(Source records)
——

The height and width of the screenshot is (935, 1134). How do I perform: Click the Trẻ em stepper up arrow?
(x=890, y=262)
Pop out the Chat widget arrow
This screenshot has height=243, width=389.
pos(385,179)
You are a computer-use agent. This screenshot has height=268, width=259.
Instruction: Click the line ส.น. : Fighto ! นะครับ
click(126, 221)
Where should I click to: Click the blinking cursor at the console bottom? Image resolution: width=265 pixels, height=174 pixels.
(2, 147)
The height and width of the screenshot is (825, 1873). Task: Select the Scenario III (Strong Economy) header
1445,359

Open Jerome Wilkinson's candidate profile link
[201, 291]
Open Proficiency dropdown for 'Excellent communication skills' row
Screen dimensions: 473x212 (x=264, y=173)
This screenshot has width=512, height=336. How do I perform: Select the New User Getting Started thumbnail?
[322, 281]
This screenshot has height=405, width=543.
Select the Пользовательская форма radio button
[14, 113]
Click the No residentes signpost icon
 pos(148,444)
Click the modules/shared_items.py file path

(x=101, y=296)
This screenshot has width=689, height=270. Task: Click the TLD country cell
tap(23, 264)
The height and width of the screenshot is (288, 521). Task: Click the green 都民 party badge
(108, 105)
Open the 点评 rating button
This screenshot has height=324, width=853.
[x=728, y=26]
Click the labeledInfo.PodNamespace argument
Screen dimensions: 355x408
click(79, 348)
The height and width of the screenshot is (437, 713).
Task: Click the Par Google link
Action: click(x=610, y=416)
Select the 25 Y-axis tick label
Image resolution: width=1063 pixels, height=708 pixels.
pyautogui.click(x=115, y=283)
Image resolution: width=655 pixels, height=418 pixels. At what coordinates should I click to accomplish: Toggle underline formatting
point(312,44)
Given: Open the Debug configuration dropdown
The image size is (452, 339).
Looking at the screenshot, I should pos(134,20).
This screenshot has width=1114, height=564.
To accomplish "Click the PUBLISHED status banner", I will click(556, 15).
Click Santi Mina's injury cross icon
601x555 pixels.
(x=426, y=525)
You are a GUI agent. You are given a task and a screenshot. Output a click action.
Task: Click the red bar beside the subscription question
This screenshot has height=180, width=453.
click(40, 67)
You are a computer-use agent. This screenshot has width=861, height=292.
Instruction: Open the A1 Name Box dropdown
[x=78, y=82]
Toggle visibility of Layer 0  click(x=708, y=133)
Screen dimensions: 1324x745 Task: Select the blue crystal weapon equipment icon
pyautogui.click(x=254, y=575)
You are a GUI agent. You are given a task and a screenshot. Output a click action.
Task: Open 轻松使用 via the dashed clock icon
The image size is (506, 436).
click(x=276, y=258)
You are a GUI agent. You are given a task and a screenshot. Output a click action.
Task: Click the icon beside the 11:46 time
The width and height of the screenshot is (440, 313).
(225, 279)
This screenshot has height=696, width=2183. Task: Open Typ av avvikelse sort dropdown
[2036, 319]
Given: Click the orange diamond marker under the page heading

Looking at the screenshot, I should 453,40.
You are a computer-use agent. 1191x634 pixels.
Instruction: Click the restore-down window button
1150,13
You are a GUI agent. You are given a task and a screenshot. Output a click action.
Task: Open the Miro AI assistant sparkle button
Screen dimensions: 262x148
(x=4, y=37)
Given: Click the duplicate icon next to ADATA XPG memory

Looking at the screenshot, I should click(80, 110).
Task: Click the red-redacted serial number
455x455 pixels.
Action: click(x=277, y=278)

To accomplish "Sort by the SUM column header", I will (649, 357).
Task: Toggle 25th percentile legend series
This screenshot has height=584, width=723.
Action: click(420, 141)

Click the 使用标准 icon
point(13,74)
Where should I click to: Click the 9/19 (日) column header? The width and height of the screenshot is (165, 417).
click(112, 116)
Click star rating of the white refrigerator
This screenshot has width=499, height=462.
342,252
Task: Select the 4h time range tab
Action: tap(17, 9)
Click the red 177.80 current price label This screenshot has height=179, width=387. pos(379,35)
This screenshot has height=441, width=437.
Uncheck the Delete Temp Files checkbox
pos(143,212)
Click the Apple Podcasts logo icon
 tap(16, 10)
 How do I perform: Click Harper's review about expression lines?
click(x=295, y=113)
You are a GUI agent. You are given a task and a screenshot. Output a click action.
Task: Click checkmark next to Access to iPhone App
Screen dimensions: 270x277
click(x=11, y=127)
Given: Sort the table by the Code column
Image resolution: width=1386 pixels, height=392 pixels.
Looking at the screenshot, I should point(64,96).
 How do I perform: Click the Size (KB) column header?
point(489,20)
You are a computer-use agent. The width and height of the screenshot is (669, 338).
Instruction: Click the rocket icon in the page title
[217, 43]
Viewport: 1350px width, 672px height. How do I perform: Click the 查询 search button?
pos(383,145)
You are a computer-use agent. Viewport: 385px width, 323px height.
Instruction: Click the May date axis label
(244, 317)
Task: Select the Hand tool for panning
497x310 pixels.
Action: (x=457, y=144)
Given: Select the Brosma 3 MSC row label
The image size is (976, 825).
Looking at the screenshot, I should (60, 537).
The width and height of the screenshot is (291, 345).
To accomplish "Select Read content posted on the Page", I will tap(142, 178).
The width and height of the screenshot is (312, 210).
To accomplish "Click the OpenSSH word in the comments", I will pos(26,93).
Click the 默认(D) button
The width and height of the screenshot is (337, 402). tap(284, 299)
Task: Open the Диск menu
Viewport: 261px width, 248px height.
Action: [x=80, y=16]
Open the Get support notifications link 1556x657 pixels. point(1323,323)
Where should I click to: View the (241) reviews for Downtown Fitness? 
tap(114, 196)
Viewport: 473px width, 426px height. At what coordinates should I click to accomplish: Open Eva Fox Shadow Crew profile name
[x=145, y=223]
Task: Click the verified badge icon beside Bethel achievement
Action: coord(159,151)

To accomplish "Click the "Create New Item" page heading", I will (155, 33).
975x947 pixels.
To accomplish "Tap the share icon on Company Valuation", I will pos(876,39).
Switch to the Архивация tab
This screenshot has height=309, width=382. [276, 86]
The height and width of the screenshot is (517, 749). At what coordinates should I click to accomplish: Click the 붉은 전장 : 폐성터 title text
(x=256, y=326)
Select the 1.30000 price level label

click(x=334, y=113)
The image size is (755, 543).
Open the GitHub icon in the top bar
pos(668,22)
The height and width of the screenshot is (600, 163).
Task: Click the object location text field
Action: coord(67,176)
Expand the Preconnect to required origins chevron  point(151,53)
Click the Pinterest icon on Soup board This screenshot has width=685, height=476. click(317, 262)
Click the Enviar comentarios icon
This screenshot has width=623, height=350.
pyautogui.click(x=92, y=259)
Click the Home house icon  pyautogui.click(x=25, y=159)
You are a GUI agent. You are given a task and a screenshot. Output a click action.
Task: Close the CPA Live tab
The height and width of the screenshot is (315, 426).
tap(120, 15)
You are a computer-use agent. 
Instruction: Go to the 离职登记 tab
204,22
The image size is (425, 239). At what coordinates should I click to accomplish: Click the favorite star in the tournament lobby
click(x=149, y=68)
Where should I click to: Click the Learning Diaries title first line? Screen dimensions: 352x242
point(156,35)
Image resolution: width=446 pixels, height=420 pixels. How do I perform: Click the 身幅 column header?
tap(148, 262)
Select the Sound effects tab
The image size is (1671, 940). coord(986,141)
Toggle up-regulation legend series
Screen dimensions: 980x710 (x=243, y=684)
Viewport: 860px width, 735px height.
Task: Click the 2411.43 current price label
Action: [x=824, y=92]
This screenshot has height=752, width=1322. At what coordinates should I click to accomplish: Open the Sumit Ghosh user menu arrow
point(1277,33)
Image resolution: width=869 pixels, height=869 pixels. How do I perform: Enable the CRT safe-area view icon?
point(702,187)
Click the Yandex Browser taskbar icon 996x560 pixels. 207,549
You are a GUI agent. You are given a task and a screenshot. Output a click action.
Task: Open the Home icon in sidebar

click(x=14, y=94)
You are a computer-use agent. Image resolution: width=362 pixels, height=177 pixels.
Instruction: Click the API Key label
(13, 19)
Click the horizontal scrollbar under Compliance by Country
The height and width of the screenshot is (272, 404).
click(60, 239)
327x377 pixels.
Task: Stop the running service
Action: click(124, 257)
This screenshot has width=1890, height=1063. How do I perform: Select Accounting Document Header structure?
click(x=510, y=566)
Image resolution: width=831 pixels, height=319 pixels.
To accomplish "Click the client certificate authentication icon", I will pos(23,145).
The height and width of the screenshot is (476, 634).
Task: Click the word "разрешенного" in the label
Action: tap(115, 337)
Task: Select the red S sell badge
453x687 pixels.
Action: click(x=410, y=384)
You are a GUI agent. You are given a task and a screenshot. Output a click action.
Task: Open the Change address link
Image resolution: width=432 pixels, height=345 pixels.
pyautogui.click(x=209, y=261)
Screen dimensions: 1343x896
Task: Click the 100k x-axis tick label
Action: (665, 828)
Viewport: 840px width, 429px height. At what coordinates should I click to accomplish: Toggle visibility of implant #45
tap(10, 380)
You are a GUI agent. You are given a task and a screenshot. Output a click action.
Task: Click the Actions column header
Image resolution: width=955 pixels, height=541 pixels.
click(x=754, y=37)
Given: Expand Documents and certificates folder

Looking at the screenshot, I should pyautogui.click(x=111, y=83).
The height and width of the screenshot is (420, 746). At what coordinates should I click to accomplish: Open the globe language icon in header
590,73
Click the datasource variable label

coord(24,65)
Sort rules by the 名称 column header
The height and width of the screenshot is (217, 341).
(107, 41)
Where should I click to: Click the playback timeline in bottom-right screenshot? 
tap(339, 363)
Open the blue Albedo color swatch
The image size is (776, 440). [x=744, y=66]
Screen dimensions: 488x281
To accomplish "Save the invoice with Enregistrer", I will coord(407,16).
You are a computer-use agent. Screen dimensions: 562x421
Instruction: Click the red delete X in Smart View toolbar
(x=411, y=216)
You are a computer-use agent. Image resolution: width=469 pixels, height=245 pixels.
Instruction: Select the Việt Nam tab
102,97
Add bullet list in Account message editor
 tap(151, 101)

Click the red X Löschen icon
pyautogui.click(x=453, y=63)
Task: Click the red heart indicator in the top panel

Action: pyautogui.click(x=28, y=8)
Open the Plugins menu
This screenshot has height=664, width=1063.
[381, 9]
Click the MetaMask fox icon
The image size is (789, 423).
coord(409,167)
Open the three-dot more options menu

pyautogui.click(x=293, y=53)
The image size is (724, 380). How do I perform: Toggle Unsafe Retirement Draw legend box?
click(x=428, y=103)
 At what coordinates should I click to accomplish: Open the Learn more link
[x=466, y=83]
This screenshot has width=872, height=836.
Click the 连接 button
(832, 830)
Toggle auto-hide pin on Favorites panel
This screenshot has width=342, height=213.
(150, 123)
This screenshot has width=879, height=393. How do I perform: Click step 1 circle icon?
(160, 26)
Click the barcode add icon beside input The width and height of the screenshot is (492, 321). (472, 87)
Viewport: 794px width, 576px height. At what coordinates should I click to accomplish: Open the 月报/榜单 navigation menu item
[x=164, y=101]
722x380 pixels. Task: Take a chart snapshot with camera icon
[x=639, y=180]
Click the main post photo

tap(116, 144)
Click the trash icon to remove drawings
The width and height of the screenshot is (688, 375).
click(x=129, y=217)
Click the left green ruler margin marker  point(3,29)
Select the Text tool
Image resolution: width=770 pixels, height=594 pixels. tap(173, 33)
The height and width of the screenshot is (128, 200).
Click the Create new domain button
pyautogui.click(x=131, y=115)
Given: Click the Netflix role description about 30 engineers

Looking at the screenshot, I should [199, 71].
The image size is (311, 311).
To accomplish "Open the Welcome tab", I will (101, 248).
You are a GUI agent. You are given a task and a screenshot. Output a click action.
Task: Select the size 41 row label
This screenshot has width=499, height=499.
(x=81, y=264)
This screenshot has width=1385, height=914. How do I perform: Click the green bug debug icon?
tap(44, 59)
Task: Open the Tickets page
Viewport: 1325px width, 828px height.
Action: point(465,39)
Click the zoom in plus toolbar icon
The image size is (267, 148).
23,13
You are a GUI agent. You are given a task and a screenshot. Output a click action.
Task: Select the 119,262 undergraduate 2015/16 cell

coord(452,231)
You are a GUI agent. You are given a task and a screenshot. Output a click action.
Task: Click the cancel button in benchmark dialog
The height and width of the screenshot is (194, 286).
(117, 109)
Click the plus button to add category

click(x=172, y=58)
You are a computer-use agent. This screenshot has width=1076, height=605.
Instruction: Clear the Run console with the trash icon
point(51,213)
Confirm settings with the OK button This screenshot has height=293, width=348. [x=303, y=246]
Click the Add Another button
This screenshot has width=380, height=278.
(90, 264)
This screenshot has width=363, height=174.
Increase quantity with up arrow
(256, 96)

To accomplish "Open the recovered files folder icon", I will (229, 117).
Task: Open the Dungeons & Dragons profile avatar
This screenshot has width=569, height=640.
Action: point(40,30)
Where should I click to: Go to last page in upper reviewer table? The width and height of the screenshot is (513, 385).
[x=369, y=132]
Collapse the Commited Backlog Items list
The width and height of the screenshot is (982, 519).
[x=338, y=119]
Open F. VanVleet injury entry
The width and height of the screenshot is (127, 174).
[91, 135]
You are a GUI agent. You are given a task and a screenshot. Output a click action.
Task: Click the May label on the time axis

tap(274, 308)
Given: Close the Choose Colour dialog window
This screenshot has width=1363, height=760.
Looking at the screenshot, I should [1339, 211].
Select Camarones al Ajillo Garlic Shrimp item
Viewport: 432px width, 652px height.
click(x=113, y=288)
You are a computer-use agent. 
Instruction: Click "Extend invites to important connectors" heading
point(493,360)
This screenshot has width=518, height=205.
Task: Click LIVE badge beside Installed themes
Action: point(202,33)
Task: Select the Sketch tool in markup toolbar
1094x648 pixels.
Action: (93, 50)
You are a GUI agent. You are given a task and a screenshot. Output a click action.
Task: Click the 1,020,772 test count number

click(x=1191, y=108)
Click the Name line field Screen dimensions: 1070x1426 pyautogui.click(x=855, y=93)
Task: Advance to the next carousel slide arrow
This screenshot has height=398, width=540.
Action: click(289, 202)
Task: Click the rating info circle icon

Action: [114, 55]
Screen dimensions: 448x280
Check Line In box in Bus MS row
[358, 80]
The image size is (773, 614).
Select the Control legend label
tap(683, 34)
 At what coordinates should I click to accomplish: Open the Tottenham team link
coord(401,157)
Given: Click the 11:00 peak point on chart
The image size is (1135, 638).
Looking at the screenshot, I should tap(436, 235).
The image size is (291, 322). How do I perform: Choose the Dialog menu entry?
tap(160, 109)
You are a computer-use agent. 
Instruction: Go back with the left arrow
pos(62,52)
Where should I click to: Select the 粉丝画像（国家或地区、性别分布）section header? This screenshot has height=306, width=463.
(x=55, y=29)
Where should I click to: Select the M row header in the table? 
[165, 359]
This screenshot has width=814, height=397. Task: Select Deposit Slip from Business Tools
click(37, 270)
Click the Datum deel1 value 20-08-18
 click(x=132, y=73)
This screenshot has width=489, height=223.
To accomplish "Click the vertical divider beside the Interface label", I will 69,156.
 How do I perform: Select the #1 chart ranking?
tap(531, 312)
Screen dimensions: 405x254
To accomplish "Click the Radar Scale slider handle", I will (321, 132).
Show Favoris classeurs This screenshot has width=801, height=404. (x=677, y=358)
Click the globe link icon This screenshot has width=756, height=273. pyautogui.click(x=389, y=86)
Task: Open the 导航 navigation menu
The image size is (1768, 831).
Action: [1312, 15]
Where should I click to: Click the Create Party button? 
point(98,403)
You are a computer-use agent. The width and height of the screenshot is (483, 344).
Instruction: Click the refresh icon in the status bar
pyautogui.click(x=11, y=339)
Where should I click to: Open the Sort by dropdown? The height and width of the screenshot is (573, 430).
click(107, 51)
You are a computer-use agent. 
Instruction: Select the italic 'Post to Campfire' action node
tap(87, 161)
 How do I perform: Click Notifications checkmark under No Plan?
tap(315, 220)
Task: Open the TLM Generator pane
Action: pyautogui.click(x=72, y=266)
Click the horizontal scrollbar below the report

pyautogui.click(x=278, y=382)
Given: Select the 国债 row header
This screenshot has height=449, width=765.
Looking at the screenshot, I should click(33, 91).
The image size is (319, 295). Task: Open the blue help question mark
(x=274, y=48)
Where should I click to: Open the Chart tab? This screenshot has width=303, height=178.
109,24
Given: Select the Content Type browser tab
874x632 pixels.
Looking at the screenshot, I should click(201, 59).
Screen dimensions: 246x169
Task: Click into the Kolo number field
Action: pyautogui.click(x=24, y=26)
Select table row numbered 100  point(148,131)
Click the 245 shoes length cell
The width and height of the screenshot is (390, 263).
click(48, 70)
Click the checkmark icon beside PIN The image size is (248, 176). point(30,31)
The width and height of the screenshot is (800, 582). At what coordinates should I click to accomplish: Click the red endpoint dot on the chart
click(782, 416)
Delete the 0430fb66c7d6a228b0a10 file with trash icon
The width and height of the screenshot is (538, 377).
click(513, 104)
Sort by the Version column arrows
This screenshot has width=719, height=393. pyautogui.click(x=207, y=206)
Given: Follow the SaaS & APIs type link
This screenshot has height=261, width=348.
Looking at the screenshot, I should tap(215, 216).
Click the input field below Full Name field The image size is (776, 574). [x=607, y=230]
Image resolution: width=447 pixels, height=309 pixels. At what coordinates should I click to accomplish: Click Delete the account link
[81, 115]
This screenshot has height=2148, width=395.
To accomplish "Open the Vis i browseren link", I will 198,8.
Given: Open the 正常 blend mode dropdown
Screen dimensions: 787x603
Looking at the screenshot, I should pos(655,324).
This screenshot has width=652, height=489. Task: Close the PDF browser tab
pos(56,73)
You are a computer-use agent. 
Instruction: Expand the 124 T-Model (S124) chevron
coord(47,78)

——

## Assignment
Only the lines above, from the first through the one holding "has height=268, width=259.", are to be output, and they must be copied exactly.

## Expected output
The height and width of the screenshot is (935, 1134). How do I perform: Click the Trẻ em stepper up arrow?
(x=890, y=262)
Pop out the Chat widget arrow
This screenshot has height=243, width=389.
pos(385,179)
You are a computer-use agent. This screenshot has height=268, width=259.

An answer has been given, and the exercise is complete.